Cette virulence, ces outrages, ces excès, malgré leur injustice, appellent pourtant le blâme bien moins que la pitié, tant on y sent d’atroce souffrance, et tant ce fracas de colère ressemble à un râle d’agonie. Au reste, peu s’en faut qu’il n’en soit réellement ainsi : le 15 juillet, elle est prise d’une crise si terrible, de spasmes si affreux, de si effrayantes convulsions, qu’on croit sa dernière heure venue. Ses mains, ses bras étaient « tordus et retirés ; » des mots entrecoupés s’échappaient de ses lèvres : « Je mourrai… Allez-vous-en ! » D’Alembert, au pied de son lit, pleurait à fendre l’âme : « Que je suis malheureux de ce que M. de Guibert n’est pas ici ! répétait-il avec égarement.
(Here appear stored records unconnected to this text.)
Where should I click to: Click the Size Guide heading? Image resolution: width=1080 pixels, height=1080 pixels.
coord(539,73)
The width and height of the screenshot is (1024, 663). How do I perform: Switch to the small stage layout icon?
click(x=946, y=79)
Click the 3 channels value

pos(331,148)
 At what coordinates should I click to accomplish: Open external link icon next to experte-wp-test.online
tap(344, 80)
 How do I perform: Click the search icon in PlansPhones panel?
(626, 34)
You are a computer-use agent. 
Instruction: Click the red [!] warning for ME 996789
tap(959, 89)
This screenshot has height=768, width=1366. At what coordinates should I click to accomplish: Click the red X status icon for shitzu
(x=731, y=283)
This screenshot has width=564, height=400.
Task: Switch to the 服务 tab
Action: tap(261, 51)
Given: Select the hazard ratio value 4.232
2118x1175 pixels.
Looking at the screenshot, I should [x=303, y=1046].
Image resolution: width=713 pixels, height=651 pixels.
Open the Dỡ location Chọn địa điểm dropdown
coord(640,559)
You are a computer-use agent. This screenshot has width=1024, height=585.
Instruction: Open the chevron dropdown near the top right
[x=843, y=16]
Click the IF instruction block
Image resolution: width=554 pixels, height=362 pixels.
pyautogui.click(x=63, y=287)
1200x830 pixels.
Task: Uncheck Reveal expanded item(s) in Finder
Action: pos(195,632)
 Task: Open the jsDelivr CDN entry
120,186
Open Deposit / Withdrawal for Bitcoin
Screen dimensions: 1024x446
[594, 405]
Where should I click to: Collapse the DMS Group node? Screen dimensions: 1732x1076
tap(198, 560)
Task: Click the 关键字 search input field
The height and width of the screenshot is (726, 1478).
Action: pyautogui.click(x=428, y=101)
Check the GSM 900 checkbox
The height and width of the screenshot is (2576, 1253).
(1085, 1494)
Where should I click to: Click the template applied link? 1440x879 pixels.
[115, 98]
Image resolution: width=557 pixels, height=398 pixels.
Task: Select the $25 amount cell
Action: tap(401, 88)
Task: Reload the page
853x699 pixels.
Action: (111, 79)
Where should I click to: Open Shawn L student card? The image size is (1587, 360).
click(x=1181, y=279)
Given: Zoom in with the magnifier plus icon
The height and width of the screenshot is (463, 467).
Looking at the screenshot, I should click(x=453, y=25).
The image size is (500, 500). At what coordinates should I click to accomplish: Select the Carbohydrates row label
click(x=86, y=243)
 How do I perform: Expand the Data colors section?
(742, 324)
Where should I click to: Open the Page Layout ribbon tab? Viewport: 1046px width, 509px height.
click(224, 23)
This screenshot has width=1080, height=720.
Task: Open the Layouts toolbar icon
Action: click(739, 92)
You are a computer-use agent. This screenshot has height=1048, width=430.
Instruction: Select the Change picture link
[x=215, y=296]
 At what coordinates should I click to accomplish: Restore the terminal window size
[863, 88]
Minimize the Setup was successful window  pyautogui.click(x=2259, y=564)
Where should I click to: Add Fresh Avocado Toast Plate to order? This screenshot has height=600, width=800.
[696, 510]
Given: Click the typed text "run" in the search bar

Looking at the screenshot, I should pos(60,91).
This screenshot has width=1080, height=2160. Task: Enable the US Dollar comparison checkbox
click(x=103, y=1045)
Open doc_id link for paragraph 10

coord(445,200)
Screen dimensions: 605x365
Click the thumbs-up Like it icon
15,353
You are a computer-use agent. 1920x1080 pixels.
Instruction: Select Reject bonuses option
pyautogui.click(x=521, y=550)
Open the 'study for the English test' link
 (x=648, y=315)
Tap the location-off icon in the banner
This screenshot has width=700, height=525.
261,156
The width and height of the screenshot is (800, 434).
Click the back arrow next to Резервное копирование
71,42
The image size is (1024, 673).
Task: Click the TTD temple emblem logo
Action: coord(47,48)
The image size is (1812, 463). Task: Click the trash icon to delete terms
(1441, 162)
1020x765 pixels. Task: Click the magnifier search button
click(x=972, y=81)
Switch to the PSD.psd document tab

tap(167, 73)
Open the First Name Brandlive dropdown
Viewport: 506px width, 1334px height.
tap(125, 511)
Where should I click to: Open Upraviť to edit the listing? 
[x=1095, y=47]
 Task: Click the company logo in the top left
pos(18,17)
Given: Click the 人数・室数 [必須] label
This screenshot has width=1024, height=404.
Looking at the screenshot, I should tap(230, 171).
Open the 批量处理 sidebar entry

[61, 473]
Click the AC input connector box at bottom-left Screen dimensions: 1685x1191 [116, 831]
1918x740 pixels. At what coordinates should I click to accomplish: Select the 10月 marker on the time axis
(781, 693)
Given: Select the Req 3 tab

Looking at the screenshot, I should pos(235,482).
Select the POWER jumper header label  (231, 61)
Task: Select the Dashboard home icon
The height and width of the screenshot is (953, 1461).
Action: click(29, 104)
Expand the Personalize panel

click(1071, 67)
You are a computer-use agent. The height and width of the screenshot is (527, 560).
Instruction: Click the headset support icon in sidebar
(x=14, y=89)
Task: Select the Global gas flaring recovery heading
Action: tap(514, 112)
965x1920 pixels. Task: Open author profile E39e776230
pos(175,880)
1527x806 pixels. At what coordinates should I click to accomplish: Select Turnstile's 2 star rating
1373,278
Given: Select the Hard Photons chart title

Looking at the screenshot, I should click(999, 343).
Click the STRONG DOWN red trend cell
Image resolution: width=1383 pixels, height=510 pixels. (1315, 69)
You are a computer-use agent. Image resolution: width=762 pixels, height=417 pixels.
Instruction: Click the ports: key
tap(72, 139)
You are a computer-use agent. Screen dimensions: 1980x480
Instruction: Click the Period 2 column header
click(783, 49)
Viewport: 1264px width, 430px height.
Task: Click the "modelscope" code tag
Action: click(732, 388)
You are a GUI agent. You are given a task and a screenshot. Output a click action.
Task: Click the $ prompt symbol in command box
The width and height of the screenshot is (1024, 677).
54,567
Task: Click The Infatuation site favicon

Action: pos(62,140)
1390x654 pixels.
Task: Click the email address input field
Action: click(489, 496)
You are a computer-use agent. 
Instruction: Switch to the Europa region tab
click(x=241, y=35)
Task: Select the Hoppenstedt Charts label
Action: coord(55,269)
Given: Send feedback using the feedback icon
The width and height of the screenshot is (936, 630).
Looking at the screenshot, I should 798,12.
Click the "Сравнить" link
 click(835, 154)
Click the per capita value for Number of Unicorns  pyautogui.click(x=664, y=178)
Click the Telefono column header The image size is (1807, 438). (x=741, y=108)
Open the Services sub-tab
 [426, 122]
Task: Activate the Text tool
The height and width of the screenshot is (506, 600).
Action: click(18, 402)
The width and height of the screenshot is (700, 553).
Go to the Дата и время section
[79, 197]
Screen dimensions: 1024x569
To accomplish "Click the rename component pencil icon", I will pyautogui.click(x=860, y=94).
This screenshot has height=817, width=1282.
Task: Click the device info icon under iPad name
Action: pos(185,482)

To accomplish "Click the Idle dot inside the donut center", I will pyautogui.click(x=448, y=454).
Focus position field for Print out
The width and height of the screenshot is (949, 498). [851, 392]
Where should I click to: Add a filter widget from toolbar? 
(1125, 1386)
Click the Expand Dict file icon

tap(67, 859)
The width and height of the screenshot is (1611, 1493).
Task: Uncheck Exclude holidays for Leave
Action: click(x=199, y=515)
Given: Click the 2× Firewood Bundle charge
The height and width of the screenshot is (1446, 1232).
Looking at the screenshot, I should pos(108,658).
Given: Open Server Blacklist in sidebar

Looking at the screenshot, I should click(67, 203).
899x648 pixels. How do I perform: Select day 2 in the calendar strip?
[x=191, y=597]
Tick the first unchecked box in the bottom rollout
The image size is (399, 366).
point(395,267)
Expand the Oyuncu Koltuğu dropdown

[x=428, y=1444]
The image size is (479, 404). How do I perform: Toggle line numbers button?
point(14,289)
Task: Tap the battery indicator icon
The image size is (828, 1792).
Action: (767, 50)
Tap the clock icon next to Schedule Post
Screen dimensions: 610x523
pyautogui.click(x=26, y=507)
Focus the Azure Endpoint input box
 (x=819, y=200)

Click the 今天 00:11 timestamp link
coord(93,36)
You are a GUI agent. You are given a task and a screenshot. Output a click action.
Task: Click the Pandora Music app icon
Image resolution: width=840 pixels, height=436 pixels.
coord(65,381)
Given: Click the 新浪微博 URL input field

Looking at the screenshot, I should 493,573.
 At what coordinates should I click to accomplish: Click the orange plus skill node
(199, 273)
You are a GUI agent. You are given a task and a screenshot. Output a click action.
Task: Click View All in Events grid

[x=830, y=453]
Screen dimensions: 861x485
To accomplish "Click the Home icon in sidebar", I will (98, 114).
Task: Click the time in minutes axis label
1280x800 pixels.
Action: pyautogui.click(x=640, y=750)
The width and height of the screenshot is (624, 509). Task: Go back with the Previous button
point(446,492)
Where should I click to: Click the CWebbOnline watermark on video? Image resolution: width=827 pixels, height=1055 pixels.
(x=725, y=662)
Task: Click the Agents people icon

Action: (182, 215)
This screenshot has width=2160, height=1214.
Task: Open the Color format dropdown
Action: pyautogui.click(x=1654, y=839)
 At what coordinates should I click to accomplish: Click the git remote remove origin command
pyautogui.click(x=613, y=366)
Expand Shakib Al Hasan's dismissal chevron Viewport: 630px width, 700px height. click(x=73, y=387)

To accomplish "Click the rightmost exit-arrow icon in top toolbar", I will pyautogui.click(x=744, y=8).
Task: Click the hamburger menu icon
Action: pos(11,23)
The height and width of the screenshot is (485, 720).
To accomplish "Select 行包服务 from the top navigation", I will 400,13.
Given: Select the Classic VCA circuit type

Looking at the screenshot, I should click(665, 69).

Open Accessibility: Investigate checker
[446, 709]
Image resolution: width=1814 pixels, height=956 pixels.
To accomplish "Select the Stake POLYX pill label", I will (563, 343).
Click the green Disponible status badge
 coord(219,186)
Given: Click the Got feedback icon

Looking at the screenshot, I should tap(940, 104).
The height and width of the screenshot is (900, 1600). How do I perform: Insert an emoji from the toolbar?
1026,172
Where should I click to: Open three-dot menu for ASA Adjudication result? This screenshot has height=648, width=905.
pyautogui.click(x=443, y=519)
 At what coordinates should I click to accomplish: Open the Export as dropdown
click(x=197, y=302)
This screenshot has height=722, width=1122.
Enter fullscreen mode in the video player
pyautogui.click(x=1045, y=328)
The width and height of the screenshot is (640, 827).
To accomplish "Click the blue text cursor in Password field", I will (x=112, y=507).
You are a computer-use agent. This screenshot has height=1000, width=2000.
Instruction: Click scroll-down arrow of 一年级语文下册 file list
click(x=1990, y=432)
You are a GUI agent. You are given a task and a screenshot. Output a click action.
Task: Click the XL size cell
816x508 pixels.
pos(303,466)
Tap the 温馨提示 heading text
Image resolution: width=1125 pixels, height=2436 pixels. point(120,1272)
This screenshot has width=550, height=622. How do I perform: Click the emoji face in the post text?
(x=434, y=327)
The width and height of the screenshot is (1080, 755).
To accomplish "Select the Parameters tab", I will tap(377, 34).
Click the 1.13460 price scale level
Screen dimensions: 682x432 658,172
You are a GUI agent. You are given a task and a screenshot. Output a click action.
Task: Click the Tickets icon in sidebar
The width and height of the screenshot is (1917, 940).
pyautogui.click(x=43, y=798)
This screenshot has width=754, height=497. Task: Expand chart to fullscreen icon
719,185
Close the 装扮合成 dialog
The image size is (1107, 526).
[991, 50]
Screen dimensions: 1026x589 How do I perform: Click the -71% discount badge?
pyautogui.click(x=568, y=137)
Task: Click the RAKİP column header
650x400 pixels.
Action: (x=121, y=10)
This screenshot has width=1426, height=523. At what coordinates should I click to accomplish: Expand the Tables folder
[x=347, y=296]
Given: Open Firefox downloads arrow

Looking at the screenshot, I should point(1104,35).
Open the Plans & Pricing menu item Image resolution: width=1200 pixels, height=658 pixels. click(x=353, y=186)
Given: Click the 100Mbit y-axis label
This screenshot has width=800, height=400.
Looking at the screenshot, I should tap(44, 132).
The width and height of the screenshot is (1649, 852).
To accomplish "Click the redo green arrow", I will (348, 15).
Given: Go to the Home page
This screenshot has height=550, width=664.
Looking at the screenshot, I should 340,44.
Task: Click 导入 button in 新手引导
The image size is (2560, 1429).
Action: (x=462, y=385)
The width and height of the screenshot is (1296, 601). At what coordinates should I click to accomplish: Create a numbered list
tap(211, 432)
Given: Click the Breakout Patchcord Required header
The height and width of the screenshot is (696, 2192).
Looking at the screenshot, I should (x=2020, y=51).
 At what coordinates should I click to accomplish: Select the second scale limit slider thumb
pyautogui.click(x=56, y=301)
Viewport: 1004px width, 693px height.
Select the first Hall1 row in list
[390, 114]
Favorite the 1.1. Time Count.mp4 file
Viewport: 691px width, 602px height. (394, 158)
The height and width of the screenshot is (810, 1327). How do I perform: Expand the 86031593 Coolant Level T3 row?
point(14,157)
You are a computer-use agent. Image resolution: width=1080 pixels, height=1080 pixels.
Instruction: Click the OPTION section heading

C’est le seul qui pourrait adoucir vos maux ! » Ces paroles, assure-t-elle, lui rendirent la raison : « J’ai senti[2]qu’il fallait me calmer pour rendre le repos et la vie à cet excellent homme. Je me suis fait effort, je lui ai dit qu’il s’était joint une attaque de nerfs à mes douleurs habituelles. » Un violent accès de

  1. Lettre du 15 juillet 1775. — Archives du comte de Villeneuve-Guibert.
  2. Ibidem.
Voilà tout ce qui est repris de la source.